• Pixel coordinate grounding data:
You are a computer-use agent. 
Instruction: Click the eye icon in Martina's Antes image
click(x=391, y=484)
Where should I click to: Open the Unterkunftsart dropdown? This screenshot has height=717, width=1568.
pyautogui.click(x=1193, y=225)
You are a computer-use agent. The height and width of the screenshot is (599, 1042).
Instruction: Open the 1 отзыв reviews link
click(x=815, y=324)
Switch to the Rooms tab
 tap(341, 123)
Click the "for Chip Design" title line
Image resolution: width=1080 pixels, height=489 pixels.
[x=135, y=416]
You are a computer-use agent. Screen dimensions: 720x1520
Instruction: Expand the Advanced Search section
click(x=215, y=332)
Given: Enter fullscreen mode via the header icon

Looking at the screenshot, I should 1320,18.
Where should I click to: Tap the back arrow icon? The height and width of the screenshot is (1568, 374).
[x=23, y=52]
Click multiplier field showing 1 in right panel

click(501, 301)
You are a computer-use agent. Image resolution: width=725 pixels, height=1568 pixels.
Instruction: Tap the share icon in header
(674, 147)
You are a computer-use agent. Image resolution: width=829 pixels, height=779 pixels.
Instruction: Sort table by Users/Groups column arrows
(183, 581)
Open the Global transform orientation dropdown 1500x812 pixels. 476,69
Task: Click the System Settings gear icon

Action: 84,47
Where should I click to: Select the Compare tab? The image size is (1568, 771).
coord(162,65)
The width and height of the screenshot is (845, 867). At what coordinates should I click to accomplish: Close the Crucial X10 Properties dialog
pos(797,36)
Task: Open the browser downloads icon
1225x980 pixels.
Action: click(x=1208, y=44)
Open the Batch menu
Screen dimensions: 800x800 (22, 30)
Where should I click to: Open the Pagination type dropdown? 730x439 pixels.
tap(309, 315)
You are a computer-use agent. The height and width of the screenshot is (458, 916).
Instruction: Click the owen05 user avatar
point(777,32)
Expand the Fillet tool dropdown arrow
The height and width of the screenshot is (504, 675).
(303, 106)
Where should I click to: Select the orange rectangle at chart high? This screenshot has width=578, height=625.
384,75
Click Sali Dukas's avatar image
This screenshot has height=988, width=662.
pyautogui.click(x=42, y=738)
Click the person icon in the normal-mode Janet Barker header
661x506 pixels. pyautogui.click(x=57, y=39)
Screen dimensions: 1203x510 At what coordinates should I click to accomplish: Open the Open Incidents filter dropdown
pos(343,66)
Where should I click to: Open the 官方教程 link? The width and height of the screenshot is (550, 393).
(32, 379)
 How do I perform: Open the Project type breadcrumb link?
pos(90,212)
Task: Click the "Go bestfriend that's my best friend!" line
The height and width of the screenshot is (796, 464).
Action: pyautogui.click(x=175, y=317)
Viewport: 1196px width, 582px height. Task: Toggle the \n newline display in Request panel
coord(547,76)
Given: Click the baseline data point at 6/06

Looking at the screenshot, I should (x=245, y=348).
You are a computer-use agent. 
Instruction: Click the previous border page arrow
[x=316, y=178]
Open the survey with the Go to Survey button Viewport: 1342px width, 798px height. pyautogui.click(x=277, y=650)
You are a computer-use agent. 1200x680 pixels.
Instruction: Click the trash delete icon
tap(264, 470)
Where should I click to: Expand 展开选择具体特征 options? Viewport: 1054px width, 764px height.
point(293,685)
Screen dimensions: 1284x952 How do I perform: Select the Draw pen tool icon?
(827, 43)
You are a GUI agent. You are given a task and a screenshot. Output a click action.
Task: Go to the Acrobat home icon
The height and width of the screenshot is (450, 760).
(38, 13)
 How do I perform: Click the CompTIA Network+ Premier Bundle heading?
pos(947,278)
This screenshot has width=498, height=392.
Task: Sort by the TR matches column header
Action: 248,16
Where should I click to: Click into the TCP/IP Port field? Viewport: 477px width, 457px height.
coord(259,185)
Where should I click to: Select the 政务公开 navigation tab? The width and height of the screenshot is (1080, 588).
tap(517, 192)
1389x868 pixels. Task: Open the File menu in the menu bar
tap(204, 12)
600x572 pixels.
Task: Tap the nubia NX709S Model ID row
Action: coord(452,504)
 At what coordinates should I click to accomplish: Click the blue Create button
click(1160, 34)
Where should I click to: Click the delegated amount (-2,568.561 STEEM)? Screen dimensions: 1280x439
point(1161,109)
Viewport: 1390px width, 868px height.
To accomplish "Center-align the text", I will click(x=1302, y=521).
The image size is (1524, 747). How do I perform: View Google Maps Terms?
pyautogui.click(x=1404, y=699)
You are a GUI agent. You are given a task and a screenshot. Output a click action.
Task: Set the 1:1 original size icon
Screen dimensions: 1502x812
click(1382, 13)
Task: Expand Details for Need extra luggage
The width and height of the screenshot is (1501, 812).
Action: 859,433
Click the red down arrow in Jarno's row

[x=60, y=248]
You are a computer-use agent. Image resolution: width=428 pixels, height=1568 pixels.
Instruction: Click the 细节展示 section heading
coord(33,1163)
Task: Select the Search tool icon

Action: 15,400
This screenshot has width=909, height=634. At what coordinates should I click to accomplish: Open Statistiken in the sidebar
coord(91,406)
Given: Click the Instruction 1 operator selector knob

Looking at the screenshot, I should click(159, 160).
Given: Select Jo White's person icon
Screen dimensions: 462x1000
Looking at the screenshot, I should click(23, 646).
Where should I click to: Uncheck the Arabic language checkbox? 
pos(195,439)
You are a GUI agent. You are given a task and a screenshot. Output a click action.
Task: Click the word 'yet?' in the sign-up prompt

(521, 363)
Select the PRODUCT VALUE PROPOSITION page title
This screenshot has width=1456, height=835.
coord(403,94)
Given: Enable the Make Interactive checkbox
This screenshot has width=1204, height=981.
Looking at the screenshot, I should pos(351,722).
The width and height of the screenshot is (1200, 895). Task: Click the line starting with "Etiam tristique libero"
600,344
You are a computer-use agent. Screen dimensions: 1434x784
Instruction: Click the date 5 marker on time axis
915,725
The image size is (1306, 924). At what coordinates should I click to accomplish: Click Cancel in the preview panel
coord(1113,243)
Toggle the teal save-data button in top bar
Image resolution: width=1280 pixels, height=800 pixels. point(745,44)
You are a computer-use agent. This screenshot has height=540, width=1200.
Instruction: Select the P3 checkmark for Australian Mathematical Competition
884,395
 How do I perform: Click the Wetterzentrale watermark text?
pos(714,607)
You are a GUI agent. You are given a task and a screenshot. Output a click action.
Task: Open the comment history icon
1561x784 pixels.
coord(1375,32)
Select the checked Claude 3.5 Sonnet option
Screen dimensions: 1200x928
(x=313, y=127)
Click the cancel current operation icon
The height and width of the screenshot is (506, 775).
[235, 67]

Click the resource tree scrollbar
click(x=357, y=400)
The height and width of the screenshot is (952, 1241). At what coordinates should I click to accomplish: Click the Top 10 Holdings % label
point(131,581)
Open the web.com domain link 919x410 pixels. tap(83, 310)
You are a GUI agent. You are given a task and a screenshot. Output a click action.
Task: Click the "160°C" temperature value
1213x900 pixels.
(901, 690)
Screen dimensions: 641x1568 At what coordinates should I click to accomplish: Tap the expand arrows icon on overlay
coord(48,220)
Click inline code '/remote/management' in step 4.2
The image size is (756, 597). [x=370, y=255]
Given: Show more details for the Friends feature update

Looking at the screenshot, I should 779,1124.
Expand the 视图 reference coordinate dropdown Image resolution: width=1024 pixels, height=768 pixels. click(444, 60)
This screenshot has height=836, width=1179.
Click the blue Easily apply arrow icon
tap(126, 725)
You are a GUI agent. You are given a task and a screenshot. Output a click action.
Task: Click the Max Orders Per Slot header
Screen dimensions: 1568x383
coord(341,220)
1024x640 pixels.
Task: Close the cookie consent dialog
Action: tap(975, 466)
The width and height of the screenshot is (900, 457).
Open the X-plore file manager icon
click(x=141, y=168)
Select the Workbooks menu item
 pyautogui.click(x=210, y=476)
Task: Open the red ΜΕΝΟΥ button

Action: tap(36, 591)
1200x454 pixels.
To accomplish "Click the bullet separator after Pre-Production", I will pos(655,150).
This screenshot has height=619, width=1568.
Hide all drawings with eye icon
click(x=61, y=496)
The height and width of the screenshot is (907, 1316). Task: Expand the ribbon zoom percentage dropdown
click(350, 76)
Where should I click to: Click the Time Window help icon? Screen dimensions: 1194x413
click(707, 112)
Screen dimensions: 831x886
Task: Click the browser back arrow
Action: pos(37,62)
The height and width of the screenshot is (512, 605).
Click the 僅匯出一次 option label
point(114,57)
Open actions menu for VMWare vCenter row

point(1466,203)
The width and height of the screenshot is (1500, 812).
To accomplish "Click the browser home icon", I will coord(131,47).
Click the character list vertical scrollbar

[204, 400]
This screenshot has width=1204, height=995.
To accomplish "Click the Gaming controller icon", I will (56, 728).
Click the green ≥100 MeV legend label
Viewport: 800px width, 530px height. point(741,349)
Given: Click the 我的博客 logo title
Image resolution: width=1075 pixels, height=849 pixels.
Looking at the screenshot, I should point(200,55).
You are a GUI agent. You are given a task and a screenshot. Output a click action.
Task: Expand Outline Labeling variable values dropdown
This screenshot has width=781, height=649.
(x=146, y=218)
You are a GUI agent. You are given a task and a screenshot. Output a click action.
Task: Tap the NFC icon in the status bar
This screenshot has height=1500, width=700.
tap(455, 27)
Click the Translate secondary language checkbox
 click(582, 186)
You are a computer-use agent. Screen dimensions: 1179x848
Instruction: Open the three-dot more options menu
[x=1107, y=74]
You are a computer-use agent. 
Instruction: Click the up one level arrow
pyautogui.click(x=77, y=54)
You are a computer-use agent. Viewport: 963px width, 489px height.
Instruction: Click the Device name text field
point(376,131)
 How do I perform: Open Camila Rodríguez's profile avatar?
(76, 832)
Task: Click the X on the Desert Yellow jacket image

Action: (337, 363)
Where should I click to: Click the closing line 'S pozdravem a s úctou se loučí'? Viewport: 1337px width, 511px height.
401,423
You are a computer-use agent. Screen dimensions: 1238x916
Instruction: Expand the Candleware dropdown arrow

• The task: Every line in the entries above that has the word "title" should be identified and copied.

• The answer:
Click the "for Chip Design" title line
Select the PRODUCT VALUE PROPOSITION page title
Given: Click the 我的博客 logo title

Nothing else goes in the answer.